### Work instruction
Some of the lines below need repeating. Reproduce exactly those between the lines holding "The width and height of the screenshot is (437, 273)." and "Uncheck the Insert record type checkbox", inclusive.

Collection entries
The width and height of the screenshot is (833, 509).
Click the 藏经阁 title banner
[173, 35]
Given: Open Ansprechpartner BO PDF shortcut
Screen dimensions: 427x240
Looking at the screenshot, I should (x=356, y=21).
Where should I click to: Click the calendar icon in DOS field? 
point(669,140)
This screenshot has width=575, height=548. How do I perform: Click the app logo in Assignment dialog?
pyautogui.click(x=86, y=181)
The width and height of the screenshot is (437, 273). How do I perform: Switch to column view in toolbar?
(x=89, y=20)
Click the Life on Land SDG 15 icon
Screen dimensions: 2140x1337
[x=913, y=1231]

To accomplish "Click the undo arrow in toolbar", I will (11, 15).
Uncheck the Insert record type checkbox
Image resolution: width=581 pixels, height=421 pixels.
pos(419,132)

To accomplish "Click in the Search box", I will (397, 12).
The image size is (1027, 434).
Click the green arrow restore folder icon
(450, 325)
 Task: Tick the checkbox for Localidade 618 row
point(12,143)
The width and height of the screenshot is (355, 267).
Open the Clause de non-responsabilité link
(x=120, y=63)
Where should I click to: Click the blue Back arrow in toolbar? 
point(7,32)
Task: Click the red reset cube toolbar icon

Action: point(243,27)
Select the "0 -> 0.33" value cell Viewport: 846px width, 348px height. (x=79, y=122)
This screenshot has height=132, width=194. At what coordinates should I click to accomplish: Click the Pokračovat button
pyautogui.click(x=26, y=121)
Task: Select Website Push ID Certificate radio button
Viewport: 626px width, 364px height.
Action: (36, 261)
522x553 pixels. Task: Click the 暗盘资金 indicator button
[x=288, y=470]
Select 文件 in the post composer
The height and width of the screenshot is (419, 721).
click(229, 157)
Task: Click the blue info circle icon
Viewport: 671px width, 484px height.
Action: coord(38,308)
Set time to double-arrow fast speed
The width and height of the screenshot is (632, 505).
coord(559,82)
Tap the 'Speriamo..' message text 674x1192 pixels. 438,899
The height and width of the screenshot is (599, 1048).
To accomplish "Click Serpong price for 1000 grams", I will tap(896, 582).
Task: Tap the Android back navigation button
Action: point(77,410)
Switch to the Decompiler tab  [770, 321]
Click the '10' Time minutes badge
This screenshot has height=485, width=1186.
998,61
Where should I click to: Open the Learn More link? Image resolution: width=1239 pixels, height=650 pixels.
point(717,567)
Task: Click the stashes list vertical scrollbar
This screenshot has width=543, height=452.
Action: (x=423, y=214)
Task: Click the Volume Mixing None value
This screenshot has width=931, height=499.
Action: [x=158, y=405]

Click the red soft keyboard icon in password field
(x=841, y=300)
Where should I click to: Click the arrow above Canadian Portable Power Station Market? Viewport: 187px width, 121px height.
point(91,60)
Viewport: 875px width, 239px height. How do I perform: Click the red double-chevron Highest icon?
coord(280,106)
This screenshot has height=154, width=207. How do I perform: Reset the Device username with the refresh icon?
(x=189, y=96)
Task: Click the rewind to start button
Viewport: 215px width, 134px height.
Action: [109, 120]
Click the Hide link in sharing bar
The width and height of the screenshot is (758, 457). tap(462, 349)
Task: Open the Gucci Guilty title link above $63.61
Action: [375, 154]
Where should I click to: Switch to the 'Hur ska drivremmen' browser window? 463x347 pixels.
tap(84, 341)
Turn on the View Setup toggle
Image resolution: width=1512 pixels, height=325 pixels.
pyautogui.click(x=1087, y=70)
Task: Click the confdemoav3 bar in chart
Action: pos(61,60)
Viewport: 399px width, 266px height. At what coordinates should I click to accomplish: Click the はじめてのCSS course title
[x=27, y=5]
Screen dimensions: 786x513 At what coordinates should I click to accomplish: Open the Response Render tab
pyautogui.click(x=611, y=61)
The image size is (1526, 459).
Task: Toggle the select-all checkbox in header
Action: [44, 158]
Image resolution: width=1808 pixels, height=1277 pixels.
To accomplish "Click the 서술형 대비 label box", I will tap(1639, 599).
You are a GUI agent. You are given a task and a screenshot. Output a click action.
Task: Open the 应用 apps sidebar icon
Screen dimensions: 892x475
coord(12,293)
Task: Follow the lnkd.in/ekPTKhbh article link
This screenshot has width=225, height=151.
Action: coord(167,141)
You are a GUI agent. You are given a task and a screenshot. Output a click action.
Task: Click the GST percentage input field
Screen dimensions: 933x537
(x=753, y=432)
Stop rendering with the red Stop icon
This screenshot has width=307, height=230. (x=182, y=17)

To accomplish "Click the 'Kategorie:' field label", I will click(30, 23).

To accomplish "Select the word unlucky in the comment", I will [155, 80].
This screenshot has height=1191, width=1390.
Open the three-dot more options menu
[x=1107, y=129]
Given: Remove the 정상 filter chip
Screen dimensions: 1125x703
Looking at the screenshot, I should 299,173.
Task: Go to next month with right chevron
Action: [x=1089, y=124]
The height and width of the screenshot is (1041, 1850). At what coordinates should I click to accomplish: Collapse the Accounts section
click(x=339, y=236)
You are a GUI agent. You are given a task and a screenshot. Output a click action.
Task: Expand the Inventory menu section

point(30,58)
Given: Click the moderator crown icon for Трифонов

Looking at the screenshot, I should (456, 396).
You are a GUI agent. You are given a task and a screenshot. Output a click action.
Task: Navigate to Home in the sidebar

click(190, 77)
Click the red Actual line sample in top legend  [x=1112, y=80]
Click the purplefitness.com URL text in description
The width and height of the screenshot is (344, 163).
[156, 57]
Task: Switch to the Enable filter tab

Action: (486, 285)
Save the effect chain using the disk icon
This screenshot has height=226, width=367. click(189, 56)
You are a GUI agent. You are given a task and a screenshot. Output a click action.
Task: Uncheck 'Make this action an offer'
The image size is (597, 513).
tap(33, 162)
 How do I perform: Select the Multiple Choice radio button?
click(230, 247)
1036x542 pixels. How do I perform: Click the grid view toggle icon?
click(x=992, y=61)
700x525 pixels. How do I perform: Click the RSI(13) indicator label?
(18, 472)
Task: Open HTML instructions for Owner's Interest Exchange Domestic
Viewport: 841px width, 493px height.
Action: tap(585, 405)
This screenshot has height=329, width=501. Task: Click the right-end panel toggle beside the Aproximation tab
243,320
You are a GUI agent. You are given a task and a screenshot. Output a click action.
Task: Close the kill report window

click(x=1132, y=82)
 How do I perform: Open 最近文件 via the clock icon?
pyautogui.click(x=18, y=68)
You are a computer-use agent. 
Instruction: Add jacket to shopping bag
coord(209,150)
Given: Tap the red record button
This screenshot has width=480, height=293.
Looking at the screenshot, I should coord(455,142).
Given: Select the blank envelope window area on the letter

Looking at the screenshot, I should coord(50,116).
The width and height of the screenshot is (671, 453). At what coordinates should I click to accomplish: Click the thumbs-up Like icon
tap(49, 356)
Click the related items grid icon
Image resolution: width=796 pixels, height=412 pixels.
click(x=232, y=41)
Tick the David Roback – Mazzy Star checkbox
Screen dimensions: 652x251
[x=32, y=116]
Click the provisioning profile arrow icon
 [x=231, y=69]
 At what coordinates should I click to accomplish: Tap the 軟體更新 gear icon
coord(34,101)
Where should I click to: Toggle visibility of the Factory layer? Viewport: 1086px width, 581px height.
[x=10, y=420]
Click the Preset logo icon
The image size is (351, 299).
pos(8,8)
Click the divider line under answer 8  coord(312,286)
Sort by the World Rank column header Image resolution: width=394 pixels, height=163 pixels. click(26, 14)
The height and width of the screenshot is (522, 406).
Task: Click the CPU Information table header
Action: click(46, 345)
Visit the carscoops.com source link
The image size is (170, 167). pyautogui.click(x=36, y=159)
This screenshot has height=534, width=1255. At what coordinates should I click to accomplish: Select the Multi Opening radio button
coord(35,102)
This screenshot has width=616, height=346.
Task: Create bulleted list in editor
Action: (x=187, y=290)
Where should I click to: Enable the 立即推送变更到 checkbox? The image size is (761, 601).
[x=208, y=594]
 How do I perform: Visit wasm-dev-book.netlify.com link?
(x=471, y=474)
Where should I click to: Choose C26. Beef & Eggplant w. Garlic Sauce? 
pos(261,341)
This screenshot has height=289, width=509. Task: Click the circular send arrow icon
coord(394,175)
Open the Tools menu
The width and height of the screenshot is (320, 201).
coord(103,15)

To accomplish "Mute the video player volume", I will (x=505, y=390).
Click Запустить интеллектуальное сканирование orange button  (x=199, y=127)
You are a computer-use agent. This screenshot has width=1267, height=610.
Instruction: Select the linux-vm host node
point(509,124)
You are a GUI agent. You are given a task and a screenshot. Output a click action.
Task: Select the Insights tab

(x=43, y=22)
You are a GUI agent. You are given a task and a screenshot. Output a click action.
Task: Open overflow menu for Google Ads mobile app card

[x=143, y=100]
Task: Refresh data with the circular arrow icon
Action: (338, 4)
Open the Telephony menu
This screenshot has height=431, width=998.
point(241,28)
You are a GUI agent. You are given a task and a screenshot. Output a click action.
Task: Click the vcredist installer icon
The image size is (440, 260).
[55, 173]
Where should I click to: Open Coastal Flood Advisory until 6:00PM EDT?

### Written response
The width and height of the screenshot is (437, 273). How do I perform: Switch to column view in toolbar?
(x=89, y=20)
Click the Life on Land SDG 15 icon
Screen dimensions: 2140x1337
[x=913, y=1231]

To accomplish "Click the undo arrow in toolbar", I will (11, 15).
Uncheck the Insert record type checkbox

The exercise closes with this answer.